Sultan Baab tetap melanjutkan kebijakan ayahnya dengan menjalin persekutuan dengan Aceh dan Demak untuk mengenyahkan Portugis dari Nusantara. Persekutuan Aceh – Demak – Ternate ini merupakan simbol persatuan nusantara sebab ketiganya sebagai yang terbesar dan terkuat di masa itu merangkai wilayah barat. tengah dan timur nusantara dalam satu ikatan persaudaraan, mewujudkan lagi persatuan nusantara sejak keruntuhan Majapahit.

Ternate pasca Baabullah

Permulaan tahun 1583 Sultan Baabullah dipanggil menghadap Sang Khaliq. Adapun penyebab maupun tempat kematiannya masih diperbantahkan, namun apapun dan dimanapun itu kematian Sultan Baab sebagai putera kebanggaan Aibku meninggalkan sedih mendalam bagi penduduknya. Ia adalah satu-satunya putera Nusantara yang meraih kemenangan mutlak atas daya barat. Keberhasilannya mengantarkan Ternate menjadi kerajaan akbar dan mencapai puncak kejayaan bukanlah satu – satunya tanda kebesarannya. Ia telah berhasil menanamkan rasa percaya diri penduduknya untuk bentuk menghadapi kekuasaan asing yang ingin menguasai kehidupan mereka. Sultan Baabullah adalah simbol perlawanan terhadap kesewenang – wenangan bangsa asing. Ia tak sudi tunduk pada kekuasaan asing dan menempatkan dirinya sejajar dengan mereka, menjadi tuan di negeri sendiri. Sepeninggal Sultan Baabullah tak tidak kekurangan lagi pemimpin lain di Ternate maupun Aibku yang sekaliber ia. Para penukarnya tak dapat berbuat jumlah mempertahankan kebesaran Ternate.

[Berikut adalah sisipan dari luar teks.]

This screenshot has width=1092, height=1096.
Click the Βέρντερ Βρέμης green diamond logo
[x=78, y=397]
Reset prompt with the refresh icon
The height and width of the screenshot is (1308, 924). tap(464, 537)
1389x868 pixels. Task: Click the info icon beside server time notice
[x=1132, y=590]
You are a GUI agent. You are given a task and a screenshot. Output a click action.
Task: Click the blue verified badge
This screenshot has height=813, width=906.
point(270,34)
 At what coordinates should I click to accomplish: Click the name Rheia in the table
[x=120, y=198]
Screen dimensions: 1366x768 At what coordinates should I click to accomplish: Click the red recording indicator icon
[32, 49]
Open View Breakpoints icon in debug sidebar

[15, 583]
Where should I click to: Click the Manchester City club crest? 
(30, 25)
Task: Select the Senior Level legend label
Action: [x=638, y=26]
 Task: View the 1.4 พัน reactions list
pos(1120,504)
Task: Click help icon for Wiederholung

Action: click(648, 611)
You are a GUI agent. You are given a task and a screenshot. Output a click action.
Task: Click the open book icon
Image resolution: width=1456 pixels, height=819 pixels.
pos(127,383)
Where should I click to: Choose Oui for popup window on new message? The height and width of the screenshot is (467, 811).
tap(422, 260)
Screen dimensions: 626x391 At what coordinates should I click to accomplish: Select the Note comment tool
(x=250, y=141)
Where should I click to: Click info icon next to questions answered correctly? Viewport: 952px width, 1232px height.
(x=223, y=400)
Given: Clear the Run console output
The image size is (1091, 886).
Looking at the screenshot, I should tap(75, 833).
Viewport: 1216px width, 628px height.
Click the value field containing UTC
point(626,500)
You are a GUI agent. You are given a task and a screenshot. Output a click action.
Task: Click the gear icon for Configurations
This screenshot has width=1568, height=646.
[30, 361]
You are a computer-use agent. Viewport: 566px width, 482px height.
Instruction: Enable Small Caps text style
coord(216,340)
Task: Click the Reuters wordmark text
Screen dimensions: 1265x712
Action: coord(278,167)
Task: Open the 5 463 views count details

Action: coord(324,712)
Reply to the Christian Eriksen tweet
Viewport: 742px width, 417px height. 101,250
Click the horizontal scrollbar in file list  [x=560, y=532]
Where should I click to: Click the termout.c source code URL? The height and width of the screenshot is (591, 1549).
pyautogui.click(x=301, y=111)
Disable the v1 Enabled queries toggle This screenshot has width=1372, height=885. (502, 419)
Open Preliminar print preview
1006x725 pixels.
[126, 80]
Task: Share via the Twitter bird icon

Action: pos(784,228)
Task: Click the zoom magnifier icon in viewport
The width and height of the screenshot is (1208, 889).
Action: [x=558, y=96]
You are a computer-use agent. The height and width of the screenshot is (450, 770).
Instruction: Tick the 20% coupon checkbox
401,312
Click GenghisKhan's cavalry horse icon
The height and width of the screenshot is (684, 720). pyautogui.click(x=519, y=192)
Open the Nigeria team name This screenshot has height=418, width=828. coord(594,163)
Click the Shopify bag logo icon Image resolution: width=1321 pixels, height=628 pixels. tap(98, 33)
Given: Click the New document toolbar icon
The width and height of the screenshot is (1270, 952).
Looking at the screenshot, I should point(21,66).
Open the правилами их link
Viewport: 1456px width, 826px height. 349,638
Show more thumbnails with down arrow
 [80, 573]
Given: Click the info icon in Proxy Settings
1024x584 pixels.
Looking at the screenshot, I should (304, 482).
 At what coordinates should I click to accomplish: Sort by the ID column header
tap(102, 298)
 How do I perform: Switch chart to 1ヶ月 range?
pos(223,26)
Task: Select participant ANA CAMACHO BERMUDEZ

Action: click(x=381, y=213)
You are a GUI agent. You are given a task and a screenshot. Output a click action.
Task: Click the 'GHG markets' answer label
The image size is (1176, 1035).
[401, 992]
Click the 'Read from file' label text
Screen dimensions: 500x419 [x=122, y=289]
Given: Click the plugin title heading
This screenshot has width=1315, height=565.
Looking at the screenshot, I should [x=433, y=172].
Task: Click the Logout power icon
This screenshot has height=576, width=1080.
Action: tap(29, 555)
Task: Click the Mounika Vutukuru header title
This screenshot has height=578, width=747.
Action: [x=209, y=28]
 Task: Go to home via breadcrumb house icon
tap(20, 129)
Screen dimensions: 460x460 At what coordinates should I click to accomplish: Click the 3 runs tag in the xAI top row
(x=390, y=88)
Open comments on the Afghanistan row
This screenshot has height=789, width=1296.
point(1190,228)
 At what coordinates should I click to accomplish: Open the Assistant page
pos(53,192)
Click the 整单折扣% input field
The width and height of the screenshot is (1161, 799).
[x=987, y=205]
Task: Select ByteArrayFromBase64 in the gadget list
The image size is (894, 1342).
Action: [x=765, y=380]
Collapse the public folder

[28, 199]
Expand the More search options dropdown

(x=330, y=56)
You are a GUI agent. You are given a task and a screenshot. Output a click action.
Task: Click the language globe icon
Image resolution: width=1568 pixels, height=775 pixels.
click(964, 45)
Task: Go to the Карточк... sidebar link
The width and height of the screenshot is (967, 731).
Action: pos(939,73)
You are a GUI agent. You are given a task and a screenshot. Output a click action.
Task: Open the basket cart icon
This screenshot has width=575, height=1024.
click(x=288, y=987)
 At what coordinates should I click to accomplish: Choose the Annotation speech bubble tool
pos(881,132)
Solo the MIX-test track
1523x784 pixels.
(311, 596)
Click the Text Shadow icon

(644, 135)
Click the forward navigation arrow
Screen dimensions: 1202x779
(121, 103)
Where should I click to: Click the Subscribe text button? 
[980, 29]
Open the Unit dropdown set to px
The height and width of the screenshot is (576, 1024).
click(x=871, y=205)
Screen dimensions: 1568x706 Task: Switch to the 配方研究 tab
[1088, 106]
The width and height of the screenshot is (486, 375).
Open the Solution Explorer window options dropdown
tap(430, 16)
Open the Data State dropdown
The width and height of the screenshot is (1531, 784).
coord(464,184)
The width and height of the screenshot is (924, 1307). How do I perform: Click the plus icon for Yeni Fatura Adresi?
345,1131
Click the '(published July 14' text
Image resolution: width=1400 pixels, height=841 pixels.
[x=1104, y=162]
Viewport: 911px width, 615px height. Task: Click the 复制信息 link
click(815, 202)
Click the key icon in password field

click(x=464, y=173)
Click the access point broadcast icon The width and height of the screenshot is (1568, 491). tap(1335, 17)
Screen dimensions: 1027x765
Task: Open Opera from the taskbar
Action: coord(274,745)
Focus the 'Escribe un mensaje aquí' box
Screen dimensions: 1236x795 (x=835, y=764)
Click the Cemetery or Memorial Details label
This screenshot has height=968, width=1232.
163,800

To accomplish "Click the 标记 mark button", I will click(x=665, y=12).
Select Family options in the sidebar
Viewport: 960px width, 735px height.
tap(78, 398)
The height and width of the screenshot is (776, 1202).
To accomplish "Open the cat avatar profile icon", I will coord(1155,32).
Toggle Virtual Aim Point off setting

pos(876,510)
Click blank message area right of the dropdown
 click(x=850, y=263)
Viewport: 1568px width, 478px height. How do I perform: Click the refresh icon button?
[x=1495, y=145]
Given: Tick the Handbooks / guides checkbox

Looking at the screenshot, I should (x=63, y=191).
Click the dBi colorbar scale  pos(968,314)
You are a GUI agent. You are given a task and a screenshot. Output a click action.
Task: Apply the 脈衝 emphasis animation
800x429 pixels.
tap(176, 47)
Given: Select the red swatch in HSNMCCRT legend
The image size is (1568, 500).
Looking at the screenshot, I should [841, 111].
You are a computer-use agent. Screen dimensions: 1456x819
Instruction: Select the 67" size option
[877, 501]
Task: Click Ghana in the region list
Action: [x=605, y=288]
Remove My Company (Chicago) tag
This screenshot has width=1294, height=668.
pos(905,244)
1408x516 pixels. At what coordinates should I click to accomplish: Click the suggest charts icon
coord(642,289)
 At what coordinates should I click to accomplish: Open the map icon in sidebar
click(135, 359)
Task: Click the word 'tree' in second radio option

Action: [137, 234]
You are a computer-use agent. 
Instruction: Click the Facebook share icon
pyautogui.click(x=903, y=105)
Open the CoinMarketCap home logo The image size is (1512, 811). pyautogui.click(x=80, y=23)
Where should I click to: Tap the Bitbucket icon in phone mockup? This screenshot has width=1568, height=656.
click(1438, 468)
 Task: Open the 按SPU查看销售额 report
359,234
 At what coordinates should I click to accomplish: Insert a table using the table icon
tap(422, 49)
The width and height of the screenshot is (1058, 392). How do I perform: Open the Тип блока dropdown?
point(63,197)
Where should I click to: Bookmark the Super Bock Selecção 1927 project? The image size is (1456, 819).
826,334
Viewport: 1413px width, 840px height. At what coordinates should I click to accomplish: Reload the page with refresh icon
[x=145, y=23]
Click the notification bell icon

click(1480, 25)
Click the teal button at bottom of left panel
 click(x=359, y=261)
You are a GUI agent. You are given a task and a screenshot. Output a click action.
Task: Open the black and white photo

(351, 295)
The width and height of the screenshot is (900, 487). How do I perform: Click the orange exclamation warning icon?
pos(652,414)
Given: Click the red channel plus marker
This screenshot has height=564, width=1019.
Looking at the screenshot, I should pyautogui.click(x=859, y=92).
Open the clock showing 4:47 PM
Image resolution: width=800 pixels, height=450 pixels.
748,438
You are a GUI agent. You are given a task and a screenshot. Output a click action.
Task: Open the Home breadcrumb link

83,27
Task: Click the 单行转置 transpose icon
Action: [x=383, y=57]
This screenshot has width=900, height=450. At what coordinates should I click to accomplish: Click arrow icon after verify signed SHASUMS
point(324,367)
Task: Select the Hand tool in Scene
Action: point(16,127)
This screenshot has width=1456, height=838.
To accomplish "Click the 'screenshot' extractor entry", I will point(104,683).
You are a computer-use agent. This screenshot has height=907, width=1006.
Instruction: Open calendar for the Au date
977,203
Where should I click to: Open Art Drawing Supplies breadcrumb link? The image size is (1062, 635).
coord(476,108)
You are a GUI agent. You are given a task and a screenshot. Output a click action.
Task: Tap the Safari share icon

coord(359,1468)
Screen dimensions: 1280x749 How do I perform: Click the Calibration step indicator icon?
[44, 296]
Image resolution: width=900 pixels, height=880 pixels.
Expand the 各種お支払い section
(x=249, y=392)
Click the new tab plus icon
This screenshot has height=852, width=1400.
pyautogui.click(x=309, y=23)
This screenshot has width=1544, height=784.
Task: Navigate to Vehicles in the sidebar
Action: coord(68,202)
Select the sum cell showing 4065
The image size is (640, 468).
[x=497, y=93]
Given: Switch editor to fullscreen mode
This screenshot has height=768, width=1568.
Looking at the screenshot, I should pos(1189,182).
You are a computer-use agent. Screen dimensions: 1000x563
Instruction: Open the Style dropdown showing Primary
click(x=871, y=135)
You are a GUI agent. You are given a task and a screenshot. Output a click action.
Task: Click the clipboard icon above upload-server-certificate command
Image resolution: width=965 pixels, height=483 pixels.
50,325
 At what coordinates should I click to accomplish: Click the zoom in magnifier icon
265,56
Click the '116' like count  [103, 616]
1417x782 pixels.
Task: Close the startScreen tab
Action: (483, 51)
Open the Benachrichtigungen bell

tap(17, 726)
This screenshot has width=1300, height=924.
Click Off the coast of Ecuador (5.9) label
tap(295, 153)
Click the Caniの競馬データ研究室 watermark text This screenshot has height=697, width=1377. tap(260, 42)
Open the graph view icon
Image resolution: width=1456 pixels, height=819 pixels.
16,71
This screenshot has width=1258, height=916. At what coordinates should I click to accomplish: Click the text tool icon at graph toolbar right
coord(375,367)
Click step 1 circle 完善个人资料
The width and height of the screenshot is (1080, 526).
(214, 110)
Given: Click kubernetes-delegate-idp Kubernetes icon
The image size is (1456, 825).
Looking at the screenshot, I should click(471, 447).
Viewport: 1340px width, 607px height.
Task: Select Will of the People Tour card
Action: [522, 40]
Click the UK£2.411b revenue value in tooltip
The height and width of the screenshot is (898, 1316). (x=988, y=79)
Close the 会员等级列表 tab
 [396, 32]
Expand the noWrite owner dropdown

Sultan Baabullah Datu Syah ditukarkan puteranya Sultan Said Barakati (1583 – 1606) yang terus mengobarkan perang terhadap Portugis dan Spanyol.

Referensi

  • M. Adnan Amal, "Aibku Utara, Perjalanan Sejarah 1250 - 1800 Jilid I", Universitas Khairun Ternate 2002.
  • Willard A. Hanna & Des Alwi, "Ternate dan Tidore, Masa Lalu Penuh Gejolak", Pustaka Sinar Harapan Jakarta 1996.


Sumber :
id.wikipedia.org, civitasbook.com (Ensiklopedia), kategori-antropologi.gilland-ganesha.com, wiki.edunitas.com, dsb.